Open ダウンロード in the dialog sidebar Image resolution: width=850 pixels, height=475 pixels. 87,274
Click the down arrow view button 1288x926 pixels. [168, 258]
...
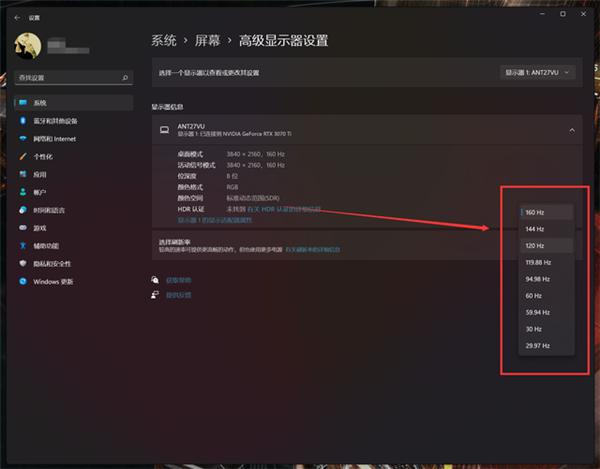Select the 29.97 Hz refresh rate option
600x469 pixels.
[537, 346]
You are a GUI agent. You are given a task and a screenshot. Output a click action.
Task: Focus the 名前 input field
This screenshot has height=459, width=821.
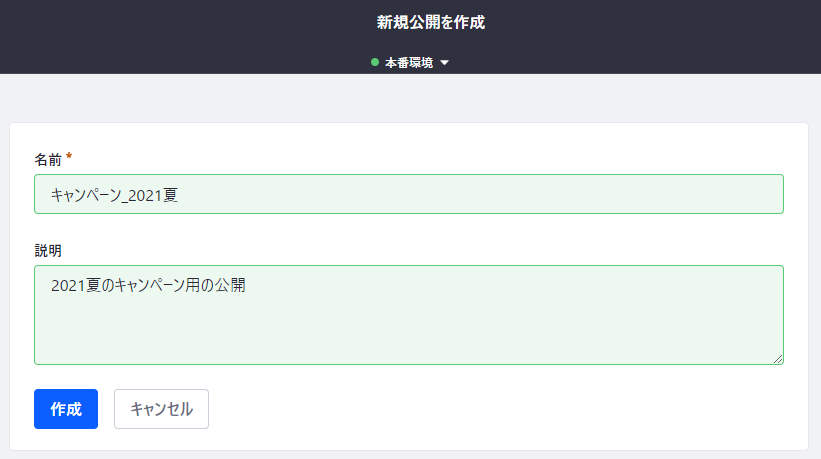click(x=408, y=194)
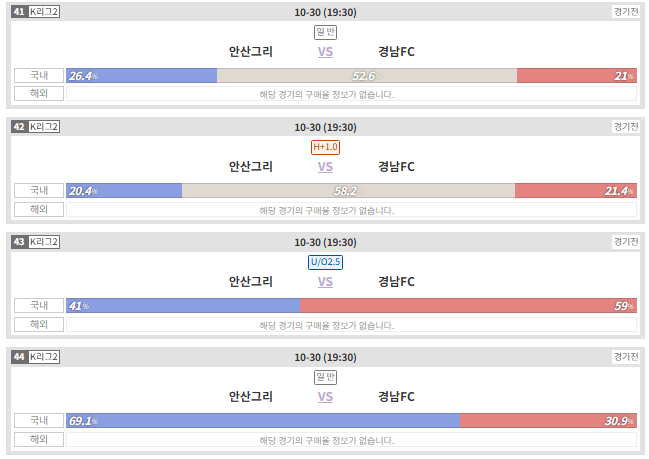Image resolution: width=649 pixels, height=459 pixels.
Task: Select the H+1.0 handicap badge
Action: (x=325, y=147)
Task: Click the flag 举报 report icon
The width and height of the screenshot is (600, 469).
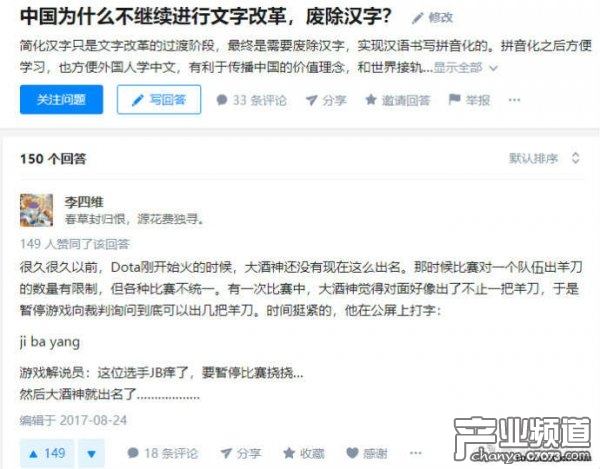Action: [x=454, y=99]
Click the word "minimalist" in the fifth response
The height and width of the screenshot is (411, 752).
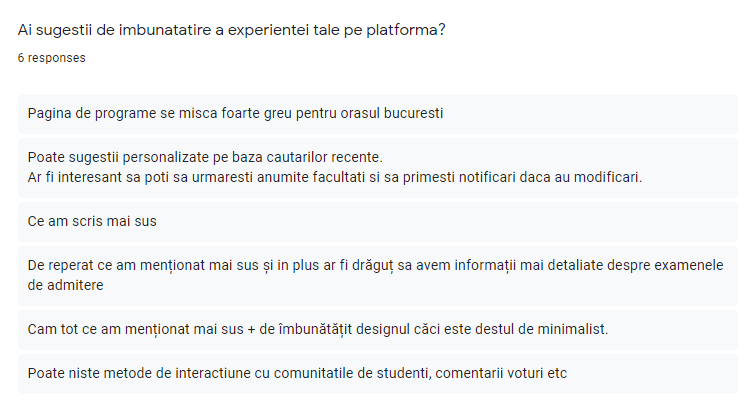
* * *
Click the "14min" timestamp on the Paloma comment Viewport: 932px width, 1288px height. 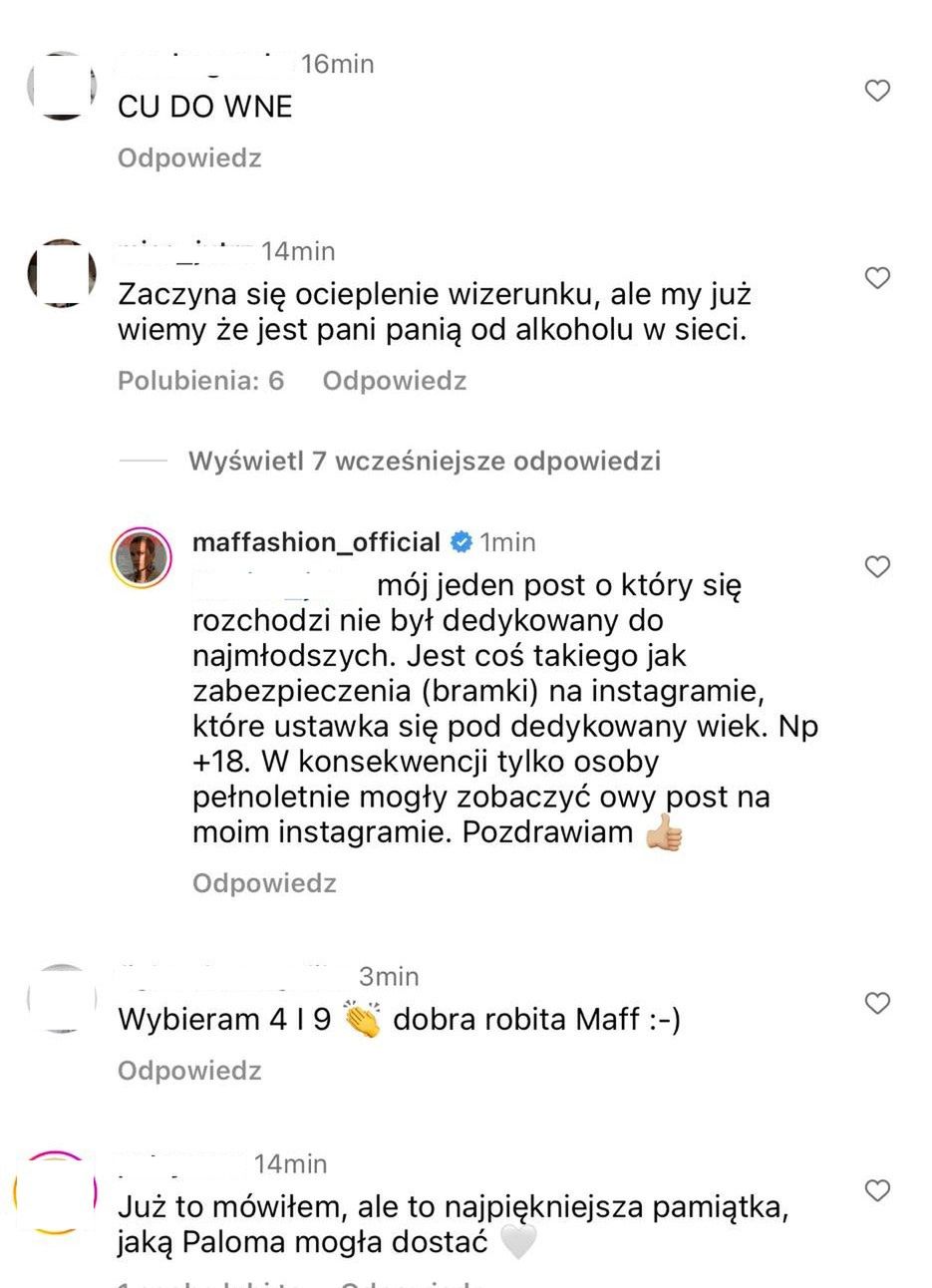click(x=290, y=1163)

▶ **Required work**
Write out the lines between the one containing "Select the 29.97 Hz refresh rate option" and the one containing "The height and", inclusive, exactly as they appear, leaving out the pictures.

▶ **Reply**
Select the 29.97 Hz refresh rate option
600x469 pixels.
[537, 346]
You are a GUI agent. You are given a task and a screenshot. Output a click action.
Task: Focus the 名前 input field
This screenshot has height=459, width=821.
click(x=408, y=194)
Image resolution: width=649 pixels, height=459 pixels.
Task: Select the H+1.0 handicap badge
Action: (x=325, y=147)
Task: Click the flag 举报 report icon
The width and height of the screenshot is (600, 469).
Action: [x=454, y=99]
Click the word "minimalist" in the fifth response
The height and width of the screenshot is (411, 752).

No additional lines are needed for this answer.